══ Document segment ══

An irregular paradigm is one in which the derived forms of a word cannot be deduced by simple rules from the base form. For example, someone who knows only a little English can deduce that the plural of girl is girls but cannot deduce that the plural of man is men. Language learners are often most aware of irregular verbs, but any part of speech with inflections can be irregular.

For most synchronic purposes—first-language acquisition studies, psycholinguistics, language-teaching theory—it suffices to note that these forms are irregular. However, historical linguistics seeks to explain how they came to be so and distinguishes different kinds of irregularity according to their origins.

Most irregular paradigms (like man:men) can be explained by phonological developments that affected one form of a word but not another (in this case, Germanic umlaut). In such cases, the historical antecedents of the current forms once constituted a regular paradigm.

Historical linguistics uses the term "suppletion"
to distinguish irregularities like person:people or cow:cattle that cannot be so explained because the parts of the paradigm have not evolved out of a single form.

Hermann Osthoff coined the term "suppletion" in German in an 1899 study of the phenomenon in Indo-European languages.

═══
══ Supplied material ══

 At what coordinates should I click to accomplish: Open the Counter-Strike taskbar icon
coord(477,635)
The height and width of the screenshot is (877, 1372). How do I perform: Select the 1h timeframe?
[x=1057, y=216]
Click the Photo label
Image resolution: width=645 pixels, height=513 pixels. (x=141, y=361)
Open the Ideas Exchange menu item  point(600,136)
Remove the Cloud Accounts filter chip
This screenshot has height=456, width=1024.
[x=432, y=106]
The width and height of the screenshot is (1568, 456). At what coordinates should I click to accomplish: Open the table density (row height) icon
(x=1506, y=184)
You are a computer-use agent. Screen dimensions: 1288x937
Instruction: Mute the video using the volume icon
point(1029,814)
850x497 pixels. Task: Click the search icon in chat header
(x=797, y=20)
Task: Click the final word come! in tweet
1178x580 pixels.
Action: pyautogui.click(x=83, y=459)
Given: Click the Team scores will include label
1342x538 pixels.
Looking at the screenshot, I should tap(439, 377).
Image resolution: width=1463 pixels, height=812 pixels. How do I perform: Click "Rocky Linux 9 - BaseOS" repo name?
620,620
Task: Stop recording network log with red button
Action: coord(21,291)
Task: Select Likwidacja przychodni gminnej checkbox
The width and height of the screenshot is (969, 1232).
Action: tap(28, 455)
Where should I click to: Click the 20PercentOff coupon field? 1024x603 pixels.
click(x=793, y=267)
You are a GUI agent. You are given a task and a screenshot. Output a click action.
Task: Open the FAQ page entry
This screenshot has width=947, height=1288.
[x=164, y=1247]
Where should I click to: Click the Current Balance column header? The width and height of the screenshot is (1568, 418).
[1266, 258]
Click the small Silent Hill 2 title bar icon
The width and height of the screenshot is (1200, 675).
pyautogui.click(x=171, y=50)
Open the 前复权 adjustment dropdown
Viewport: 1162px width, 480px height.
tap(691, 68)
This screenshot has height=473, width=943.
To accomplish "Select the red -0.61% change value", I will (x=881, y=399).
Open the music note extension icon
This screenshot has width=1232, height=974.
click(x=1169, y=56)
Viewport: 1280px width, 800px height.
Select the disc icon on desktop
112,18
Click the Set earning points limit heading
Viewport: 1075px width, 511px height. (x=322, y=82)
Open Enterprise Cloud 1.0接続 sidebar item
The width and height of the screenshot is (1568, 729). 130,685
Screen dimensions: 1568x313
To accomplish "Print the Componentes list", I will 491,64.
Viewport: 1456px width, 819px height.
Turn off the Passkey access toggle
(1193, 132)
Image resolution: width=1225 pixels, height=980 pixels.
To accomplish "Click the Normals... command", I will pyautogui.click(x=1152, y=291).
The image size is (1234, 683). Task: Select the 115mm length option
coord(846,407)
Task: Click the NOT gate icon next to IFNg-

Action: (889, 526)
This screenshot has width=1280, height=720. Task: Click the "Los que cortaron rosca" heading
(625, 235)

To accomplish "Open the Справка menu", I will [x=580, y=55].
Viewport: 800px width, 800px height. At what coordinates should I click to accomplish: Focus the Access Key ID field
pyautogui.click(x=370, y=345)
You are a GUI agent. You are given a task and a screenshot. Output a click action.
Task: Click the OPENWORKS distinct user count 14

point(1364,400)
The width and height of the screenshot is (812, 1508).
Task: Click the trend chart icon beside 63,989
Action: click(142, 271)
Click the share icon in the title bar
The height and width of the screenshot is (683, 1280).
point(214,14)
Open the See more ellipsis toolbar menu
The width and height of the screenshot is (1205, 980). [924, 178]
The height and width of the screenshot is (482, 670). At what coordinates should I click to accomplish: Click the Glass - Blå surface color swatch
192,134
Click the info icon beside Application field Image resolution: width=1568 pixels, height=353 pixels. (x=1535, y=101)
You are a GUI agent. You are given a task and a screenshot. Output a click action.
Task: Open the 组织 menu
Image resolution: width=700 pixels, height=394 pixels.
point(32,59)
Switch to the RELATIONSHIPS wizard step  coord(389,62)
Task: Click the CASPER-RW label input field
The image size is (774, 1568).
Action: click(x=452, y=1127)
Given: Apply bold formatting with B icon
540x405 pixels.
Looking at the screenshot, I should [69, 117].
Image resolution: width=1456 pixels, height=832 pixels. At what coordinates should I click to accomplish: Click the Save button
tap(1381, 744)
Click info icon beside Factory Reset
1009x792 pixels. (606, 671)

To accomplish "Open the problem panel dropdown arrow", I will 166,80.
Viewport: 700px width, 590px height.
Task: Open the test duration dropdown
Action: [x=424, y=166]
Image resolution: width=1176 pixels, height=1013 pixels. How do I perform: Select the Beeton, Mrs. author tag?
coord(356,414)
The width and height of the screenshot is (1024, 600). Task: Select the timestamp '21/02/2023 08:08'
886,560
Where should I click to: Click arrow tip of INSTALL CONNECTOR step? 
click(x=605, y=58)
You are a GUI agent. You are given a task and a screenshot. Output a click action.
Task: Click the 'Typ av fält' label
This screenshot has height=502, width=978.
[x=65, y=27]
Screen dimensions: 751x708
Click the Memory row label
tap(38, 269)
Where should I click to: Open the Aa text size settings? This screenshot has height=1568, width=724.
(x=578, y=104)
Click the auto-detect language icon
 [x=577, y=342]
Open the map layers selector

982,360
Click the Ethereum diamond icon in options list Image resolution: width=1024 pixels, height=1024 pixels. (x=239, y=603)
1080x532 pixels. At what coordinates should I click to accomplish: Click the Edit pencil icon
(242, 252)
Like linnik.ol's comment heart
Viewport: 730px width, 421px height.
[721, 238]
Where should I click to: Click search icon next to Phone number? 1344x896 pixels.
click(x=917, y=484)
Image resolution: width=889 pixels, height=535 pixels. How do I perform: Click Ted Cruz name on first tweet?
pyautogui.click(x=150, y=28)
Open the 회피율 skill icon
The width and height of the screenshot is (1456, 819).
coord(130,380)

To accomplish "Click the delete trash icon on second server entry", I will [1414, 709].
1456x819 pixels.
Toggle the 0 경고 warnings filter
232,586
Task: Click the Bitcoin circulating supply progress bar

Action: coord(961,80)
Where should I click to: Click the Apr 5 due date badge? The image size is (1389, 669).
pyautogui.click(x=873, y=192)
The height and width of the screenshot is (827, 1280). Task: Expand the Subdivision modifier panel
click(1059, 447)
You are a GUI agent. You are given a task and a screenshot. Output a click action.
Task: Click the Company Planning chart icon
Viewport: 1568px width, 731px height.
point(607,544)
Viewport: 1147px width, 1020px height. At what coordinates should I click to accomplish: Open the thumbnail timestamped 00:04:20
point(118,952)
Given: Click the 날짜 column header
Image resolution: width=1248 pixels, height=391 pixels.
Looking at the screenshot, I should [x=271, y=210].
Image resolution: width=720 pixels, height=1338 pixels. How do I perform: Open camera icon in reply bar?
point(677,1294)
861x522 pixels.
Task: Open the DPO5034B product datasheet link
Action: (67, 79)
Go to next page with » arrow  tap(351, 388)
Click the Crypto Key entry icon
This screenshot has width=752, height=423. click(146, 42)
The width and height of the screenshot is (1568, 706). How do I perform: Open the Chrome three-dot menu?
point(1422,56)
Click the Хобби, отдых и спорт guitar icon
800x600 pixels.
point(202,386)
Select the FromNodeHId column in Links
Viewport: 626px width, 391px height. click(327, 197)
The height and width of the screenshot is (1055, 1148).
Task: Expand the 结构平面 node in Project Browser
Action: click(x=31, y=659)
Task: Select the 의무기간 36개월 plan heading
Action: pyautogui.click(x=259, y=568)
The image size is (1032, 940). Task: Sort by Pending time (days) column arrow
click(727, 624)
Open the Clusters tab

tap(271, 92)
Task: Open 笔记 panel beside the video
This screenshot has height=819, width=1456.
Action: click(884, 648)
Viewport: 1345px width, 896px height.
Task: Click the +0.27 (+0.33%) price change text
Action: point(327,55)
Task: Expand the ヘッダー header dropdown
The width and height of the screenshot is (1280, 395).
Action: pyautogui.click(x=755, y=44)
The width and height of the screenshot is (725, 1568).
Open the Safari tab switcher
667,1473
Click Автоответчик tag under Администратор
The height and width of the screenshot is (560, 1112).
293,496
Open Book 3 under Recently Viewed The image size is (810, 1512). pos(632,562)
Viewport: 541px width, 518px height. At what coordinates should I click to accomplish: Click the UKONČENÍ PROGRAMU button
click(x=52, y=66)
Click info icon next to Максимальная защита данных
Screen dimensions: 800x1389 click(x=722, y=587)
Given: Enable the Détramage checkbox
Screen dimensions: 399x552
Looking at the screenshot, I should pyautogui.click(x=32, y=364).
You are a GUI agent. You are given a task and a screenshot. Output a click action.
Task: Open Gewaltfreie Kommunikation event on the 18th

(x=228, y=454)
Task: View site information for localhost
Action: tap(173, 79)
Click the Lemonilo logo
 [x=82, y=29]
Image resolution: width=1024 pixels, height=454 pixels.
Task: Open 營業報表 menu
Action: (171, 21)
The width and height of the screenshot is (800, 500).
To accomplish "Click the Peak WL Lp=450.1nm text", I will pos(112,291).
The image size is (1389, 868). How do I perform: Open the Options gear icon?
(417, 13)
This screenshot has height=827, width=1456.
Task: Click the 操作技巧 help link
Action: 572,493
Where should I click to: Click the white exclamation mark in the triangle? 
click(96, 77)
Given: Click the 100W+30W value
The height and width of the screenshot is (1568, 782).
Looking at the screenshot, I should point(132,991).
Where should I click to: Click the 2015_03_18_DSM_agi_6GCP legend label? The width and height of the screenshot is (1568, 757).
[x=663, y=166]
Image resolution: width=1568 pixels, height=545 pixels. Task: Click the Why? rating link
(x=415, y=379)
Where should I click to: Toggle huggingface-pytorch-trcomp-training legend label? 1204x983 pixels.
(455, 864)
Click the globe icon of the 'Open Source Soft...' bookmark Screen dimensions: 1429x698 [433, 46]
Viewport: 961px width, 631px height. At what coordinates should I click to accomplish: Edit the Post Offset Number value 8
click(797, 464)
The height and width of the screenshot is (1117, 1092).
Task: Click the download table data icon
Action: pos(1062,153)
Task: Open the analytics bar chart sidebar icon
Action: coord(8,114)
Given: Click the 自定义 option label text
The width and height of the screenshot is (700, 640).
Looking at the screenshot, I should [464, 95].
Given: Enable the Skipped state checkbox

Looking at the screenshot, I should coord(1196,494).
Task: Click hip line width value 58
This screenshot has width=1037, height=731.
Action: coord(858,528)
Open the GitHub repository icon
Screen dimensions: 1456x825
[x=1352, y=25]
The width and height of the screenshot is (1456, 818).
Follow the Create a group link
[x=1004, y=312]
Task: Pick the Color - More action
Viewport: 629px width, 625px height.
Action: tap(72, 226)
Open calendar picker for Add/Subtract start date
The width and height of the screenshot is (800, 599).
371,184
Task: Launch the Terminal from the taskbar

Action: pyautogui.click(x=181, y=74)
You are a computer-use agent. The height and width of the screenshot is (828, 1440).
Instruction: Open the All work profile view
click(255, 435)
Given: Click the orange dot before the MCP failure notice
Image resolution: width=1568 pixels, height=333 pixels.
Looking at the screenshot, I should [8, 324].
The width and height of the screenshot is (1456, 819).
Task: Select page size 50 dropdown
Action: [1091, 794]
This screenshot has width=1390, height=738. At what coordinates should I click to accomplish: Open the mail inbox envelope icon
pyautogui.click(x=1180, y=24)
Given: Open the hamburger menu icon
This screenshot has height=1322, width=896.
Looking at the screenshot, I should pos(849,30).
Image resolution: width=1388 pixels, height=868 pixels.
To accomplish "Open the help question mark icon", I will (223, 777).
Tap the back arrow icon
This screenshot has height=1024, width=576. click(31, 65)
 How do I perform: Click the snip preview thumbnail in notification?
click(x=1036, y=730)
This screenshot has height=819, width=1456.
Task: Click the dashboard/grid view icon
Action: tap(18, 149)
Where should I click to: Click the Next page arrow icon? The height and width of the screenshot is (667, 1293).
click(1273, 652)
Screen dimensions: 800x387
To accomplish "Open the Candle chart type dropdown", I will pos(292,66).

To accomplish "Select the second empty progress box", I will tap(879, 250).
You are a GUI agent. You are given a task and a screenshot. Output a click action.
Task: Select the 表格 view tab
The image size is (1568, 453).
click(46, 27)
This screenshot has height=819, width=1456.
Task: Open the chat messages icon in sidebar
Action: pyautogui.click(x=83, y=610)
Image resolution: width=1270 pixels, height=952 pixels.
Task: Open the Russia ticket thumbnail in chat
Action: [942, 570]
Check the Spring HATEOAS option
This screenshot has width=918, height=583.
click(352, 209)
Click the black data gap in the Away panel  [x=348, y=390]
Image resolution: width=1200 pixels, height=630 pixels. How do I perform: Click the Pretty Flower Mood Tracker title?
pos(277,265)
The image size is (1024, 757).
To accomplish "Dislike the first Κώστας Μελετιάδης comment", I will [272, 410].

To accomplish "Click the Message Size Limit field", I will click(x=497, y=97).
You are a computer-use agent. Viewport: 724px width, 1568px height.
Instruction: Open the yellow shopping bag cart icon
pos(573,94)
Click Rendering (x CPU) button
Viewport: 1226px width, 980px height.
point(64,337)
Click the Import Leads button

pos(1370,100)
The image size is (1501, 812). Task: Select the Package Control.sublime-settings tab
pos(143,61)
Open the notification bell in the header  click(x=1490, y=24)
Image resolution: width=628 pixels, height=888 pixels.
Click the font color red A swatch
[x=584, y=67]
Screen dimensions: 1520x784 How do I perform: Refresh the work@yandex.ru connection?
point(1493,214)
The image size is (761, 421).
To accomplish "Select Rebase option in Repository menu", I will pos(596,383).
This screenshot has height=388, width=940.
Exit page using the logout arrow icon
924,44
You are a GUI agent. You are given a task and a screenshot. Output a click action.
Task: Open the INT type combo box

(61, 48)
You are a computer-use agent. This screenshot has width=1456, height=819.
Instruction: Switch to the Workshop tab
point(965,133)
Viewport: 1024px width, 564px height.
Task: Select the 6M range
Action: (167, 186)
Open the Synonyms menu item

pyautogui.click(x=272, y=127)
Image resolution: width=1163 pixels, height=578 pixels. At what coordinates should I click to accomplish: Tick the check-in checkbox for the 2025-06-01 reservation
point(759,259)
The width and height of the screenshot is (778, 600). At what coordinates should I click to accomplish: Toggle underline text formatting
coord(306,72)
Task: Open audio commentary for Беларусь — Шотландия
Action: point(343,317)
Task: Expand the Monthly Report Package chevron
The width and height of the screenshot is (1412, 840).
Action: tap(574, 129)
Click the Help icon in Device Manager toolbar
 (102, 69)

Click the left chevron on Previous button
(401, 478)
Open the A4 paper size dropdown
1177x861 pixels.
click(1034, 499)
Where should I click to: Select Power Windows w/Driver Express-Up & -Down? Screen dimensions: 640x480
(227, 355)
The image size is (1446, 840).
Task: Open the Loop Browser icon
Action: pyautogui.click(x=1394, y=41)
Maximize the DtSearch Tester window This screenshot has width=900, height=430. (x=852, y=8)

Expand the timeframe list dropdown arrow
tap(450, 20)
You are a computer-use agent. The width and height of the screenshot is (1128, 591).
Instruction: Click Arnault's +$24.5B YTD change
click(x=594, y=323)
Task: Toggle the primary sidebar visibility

═══

* [Problems to solve]
1. Return everything in the passage on irregular paradigms from "Most irregular paradigms" down to "a regular paradigm.".
2. According to the passage on irregular paradigms, which phonological development accounts for the plural "men" from "man"?
3. Write what comes next in the passage on irregular paradigms, continuing from its final sentence.

* [Answers to the problems]
1.
Most irregular paradigms (like man:men) can be explained by phonological developments that affected one form of a word but not another (in this case, Germanic umlaut). In such cases, the historical antecedents of the current forms once constituted a regular paradigm.

2. Germanic umlaut.

3.
Suppletion exists in many languages around the world. These languages are from various language families: Indo-Aryan, Dravidian, Semitic, Romance, etc.

For example, in Georgian, the paradigm for the verb "to come" is composed of four different roots (mi-, -val-, -vid-, and -sul-; მი-, -ვალ-, -ვიდ-, -სულ-).

Similarly, in Modern Standard Arabic, the verb jāʾ ('come') usually uses the form taʿāl for its imperative, and the plural of marʾah ('woman') is nisāʾ.

Some of the more archaic Indo-European languages are particularly known for suppletion. Ancient Greek, for example, has some twenty verbs with suppletive paradigms, many with three separate roots.

==Example words==

=== To go ===
In English, the past tense of the verb go is went, which comes from the past tense of the verb wend, archaic in this sense. (The modern past tense of wend is wended.) See Go (verb).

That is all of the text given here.